Quoted passage —
------------

Taking a broad interpretation of this implies that all Chinese martial systems are in fact Kenpo, and use of that term means that those from a Parker-derived kenpo lineage somehow can make claim to a connection or even ownership of all Chinese martial systems. I completely disagree with this notion as the Chinese systems vary widely and have very specific methodogies that my experience tells me are often NOT similar to what is seen in kenpo. I believe it is not accurate for kenpoists to claim that everything, or everything that is of Chinese origin, or everything that can be useful and effective, by default becomes kenpo. Every legitimate Chinese system can trace a lineage and knows its history and development, even if some aspects of that history have become the stuff of legend and might not be historically documented past a certain point. If kenpo cannot somehow trace a connection to that history of that specific Chinese method, then there can be no claim of ownership or decendency or otherwise connection.

I understand that kenpo traces its history to China via Hawaii and Japan. It is my belief that there is no way to specifically connect kenpo to any specific Chinese method. There may be a Chinese ancestor method in Kenpo's history, but it is far enough back in history that the connection has been lost, and what kenpo has become today is enough different from the Chinese ancestor that it would be impossible to identify it from comparing methodologies or technique or specific approaches to training. So what that ancestor was remains unknown and is likely to remain so.

I also understand that folks claim William Chow studied a Chinese method (possibly Hung Gar) with his father. That may also be true, but "Kenpo" already existed and whatever background Mr. Chow had in Hung Gar or any other Chinese system could only be an influence on Kenpo and not an ancestor of the art.

Mr. Parker studied Chinese martial arts with Ark Wong and others, and likewise these would be influences on the kenpo that subsequently came from Mr. Parker. But again, I think this would be considered influences, and not truly ancestors, and these influences would be specific to what Mr. Parker studied and would not pave the way to claim all Chinese methods as Kenpo.

Kenpo needs to have its own system and methodology and be distinct and specific, or it cannot be considered a system. This does not mean that there cannot be room for variation and adaptation. Whatever is adapted or accepted as a variation has to somehow be compatible with that methodology. A system must have a methodology upon which it is built, or it is only a collection of (potentially/possibly good) ideas that may not have any real connection to each other and may not have a common method of execution and functionality.

I apologize for getting off track here, but this is why, when I really think about it, "Kenpo" strikes me as an unfortunate choice of term for the name of the system. It's kind of like calling one's system, "Fist Fighting". It is such a broad term that it doesn't accuarately designate an identity. But even if the term is very broad and generic, the method must be specific or else the system and application becomes somewhat schizophrenic and it's very difficult to maximize the potential.

------------

Records shown —
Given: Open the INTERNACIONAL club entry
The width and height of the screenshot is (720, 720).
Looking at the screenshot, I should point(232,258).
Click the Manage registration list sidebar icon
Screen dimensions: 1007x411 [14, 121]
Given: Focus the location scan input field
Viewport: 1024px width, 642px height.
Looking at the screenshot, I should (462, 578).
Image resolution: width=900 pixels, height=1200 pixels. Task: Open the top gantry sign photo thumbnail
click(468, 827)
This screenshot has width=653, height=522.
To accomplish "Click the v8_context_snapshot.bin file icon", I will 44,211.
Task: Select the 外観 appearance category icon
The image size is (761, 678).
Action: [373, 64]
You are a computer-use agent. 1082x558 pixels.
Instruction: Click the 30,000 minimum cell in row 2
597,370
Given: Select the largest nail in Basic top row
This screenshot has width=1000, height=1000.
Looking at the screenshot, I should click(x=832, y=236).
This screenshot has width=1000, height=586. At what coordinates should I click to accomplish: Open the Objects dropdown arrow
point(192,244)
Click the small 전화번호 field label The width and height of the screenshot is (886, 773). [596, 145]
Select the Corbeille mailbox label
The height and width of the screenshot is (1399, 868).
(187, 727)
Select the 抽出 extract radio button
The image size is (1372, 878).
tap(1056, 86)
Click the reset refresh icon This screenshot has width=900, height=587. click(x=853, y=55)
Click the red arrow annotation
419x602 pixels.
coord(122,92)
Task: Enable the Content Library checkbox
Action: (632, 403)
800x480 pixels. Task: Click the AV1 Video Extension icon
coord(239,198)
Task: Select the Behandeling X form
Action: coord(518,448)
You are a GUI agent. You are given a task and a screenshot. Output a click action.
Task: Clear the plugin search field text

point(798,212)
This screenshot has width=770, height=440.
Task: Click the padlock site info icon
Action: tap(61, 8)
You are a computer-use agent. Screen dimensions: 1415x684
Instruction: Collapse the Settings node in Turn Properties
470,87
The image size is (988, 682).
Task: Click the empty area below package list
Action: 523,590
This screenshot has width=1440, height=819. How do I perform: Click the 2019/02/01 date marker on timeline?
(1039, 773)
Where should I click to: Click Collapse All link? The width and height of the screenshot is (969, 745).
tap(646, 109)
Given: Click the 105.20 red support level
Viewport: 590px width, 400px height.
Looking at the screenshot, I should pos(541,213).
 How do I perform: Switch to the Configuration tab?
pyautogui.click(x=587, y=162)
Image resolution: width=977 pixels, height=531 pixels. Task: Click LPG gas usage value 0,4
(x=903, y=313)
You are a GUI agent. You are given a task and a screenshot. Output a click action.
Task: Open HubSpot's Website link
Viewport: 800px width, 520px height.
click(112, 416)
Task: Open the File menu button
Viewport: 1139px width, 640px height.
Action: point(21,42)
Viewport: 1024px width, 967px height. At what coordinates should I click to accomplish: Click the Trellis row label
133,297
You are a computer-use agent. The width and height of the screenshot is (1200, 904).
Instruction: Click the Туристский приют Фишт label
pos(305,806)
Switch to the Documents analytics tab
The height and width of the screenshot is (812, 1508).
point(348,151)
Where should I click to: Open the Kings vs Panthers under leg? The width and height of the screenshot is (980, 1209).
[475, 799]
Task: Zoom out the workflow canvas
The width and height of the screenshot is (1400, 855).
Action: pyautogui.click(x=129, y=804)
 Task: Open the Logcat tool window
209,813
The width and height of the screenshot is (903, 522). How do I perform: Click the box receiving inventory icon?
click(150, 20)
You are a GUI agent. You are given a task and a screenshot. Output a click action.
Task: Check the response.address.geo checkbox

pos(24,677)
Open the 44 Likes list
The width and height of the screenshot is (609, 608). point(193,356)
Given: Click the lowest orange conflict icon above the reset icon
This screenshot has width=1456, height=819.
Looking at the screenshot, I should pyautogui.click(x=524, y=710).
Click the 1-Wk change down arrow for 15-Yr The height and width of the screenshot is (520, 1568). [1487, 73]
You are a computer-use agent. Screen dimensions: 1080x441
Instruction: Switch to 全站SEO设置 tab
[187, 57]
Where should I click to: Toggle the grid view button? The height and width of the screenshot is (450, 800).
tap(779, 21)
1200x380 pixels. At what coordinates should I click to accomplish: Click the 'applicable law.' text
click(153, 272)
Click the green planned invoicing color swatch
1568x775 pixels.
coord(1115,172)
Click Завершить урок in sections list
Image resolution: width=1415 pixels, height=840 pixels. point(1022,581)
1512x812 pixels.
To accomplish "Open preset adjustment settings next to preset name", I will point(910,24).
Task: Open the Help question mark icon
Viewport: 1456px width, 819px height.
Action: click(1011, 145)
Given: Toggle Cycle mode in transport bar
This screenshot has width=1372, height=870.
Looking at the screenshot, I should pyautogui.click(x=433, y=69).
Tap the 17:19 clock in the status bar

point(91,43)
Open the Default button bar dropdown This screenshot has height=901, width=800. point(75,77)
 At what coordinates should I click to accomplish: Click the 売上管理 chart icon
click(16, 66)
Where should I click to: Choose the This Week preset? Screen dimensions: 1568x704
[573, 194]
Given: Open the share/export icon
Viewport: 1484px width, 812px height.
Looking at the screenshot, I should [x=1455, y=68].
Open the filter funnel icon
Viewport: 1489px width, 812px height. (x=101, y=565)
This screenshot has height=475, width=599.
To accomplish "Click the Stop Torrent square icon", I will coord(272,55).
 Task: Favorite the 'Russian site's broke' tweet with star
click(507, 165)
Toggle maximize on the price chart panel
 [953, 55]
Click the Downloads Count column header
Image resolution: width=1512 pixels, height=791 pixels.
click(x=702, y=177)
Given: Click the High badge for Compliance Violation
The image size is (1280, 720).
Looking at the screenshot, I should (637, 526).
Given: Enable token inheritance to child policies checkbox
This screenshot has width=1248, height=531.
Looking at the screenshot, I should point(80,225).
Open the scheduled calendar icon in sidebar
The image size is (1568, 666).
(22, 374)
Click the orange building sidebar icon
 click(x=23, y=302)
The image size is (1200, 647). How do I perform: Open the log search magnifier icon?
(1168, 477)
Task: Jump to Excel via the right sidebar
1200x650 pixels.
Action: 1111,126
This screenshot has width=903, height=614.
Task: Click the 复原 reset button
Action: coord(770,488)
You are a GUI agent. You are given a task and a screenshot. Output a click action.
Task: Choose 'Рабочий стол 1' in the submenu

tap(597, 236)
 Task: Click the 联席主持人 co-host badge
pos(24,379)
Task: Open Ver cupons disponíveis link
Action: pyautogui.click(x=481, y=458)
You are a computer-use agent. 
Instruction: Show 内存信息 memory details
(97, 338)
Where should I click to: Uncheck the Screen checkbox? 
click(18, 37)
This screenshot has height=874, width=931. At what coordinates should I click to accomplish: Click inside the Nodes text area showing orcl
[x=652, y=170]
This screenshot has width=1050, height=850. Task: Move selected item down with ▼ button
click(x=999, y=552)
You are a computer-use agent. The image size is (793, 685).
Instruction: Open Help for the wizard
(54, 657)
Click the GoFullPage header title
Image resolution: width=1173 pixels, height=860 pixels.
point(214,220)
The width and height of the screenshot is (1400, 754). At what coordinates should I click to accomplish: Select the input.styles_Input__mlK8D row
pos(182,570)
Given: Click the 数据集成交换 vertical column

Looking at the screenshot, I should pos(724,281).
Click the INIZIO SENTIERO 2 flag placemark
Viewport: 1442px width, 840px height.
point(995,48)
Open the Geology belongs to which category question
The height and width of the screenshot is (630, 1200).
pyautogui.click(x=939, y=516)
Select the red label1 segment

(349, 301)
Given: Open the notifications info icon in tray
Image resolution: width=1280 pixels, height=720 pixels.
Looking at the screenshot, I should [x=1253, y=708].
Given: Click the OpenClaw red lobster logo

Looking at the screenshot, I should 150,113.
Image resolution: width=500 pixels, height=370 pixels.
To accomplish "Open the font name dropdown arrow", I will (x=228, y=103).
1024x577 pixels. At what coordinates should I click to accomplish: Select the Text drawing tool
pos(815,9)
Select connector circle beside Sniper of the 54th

------------

Stated problem 1 — Quote the kenpo post from "I apologize for" to "maximize the potential.".
Stated problem 2 —
Answer these questions from the kenpo post:
(a) Through which two places does the writer say kenpo traces its history to China?
(b) Which Chinese method might William Chow have studied with his father?
(c) What name does the writer liken calling a system "Kenpo" to?
Stated problem 3 — Carry on the kenpo post from the point where it stops.

Exercise response 1 —
I apologize for getting off track here, but this is why, when I really think about it, "Kenpo" strikes me as an unfortunate choice of term for the name of the system. It's kind of like calling one's system, "Fist Fighting". It is such a broad term that it doesn't accuarately designate an identity. But even if the term is very broad and generic, the method must be specific or else the system and application becomes somewhat schizophrenic and it's very difficult to maximize the potential.

Exercise response 2 —
(a) Hawaii and Japan
(b) Possibly Hung Gar
(c) "Fist Fighting"

Exercise response 3 —
this is also why I am asking and debating and trying to decided even for myself, what is it that identifies what Kenpo really is? Is it the specific body of techniques, or the concept of the techniques even if the specific body of techniques varies, or is it something else? I'm not sure.

Getting back to your original proposal, I think it can be a very functional approach, depending on how it's trainined. But there ought to be a solid method for how the techniques are executed, and all the techniques ought to be built upon that same method so that it is consistent. If that method is properly understood, that is really what makes it all work, and then (hypothetically at least) you don't need any techniques at all. At the same time, it gives you the know-how to make any technique work, even if there are 10,000 in your list, and assuming they are all well designed and make sense.


----------



## Thesemindz (Jun 16, 2011)

I agree with most of what you put. Based on what I've seen, I have no problem assuming an ancient chinese ancestor to modern kenpo. But I also assume that for most eastern arts. China was kind of like the rome of the east, and their practices influence the surrounding countries to this day. It's also important to point out that many in the west came up with the same techniques without any eastern influence. Because there are only so many ways to punch someone in the face or kick him in the testicles, and anyone honestly seeking the truth is bound to come up with at least some of the same answers.

You're right though. Kenpo is a generic term. I think of it much the same way I think of the term "karate" and I use them both in a very generic sense. I practice defenses, strikes, and grapples that are common to many arts. I call them kenpo, or karate, but another practitioner could easily call them BJJ or TKD. I don't think it's particularly important. I've had the same discussion/debate with myself that you're having and I ultimately realized I just don't care. Karate is kenpo is TKD is BJJ is capoeira is western boxing is fencing is stick fighting. Sure, there's some stylistic and philosophical differences. But there is only one art of the sword. Fighting is fighting. The systems are just artificial means by which we teach the larger subject.

I'm not overly concerned with what we call it. We could call it underwater basket weaving. I don't care. The sign on the door where I teach just says "martial arts." Good enough for me. I know that I teach the kenpo method handed down by Ed Parker, but my white belt students don't care about Mr. Parker. I didn't, until I learned about him. They care about effective techniques and enjoying their training. And that's my job as an instructor, and the purpose of this thread.

As to the method. You say there ought to be "a solid method for how the techniques are executed." What method are you referring to? A singular concept, like "economy of motion?" A broad set of standards, like "evade and counter?" A training regimen, like "kata, waza, ukemi?" 

My method is train hard, pay attention, and learn from your mistakes. Learn from every lesson. Don't throw away what you could use to make yourself better, and don't rely on others to do the hard work for you. Want to be a better grappler? Go grapple. Want to be a better kickboxer? Go kickbox. The answers are always on the training floor, and any time I'm feeling frustrated or I want a shortcut, I know the only solution is more training. That's the "solid method" I apply. But what did you mean?


-Rob


----------



## Twin Fist (Jun 16, 2011)

there are people that swear you can learn all there is to learn about kenpo by just studying the master key techniques from EPAK.


----------



## Flying Crane (Jun 16, 2011)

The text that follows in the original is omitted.